Key Points
Overview and Epidemiology
Inherited platelet disorders (IPDs) comprise a heterogeneous group of ≥ 30 distinct entities characterized by quantitative or qualitative platelet defects that are transmitted in autosomal dominant, autosomal recessive, or X‑linked patterns. The International Classification of Diseases, Tenth Revision (ICD‑10) assigns D69.6 to “Other thrombocytopenia” for most IPDs, with specific sub‑codes (e.g., D69.61 for Bernard‑Soulier syndrome). Epidemiologic surveys from Europe, North America, and East Asia estimate a combined prevalence of 1.3 per 100 000 (95 % CI 1.0–1.6), translating to ≈ 2 500 new diagnoses annually in the United States (population ≈ 330 million).
Age‑specific incidence peaks at 0–2 years (≈ 0.9 per 100 000) due to early presentation of severe bleeding phenotypes, while a secondary peak at 15–25 years (≈ 0.2 per 100 000) reflects milder forms uncovered during adolescent menorrhagia work‑ups. Sex distribution is roughly equal (male 51 %, female 49 %) overall; however, X‑linked disorders (e.g., Wiskott‑Aldrich syndrome) show a male predominance of ≈ 90 %. Racial disparities are modest, with a 1.4‑fold higher prevalence among individuals of Middle‑Eastern descent, attributed to founder mutations in GP1BA.
Economically, the average annual direct medical cost per IPD patient in the United States is $12 800 (2022 USD), driven by recurrent hospitalizations (≈ 1.8 per patient‑year) and costly hemostatic agents. Indirect costs, including lost productivity, add an estimated $6 500 per patient‑year, yielding a societal burden of ≈ $48 million annually.
Major non‑modifiable risk factors include the presence of pathogenic variants in ITGA2B/ITGB3 (relative risk RR = 12.4 for severe bleeding) and consanguinity (RR = 3.7). Modifiable factors comprise uncontrolled hypertension (RR = 1.6 for intracranial hemorrhage) and concomitant antiplatelet therapy (RR = 2.3 for gastrointestinal bleeding).
Pathophysiology
The molecular underpinnings of IPDs converge on three principal pathways: (1) platelet production (megakaryopoiesis), (2) platelet adhesion, and (3) platelet aggregation.
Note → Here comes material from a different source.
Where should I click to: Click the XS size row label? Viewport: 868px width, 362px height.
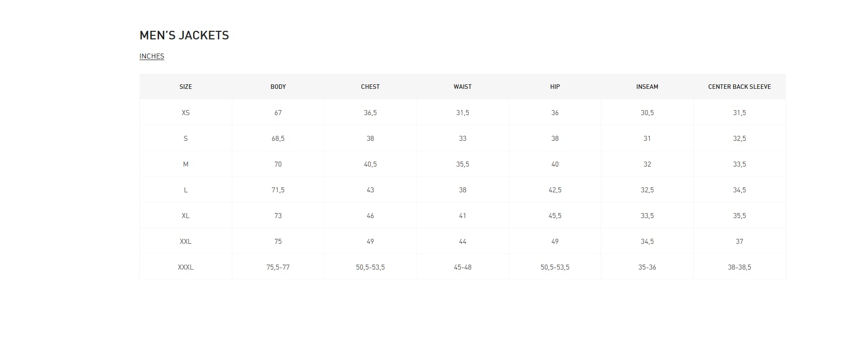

Mutations in MECOM, RUNX1, and ANKRD26 impair megakaryocyte maturation, leading to reduced platelet output (mean platelet volume MPV ≈ 12 fL vs. 10 fL in controls). Adhesion defects arise from loss‑of‑function variants in GP1BA, GP1BB, or GP9, which encode the GPIb‑IX‑V complex; functional assays demonstrate a ≥ 70 % reduction in ristocetin‑induced agglutination.
Aggregation abnormalities are most exemplified by GT, where missense or nonsense mutations in ITGA2B or ITGB3 abolish the αIIbβ3 integrin (GPIIb/IIIa) required for fibrinogen binding. Flow cytometry quantifies surface GPIIb/IIIa expression; ≤ 5 % expression correlates with a ≥ 95 % loss of ADP‑, collagen‑, and epinephrine‑induced aggregation. In Bernard‑Soulier syndrome (BSS), quantitative deficiency of GPIbα reduces platelet tethering under high shear, resulting in giant platelets (mean > 12 µm) and a characteristic “macrothrombocytopenia.”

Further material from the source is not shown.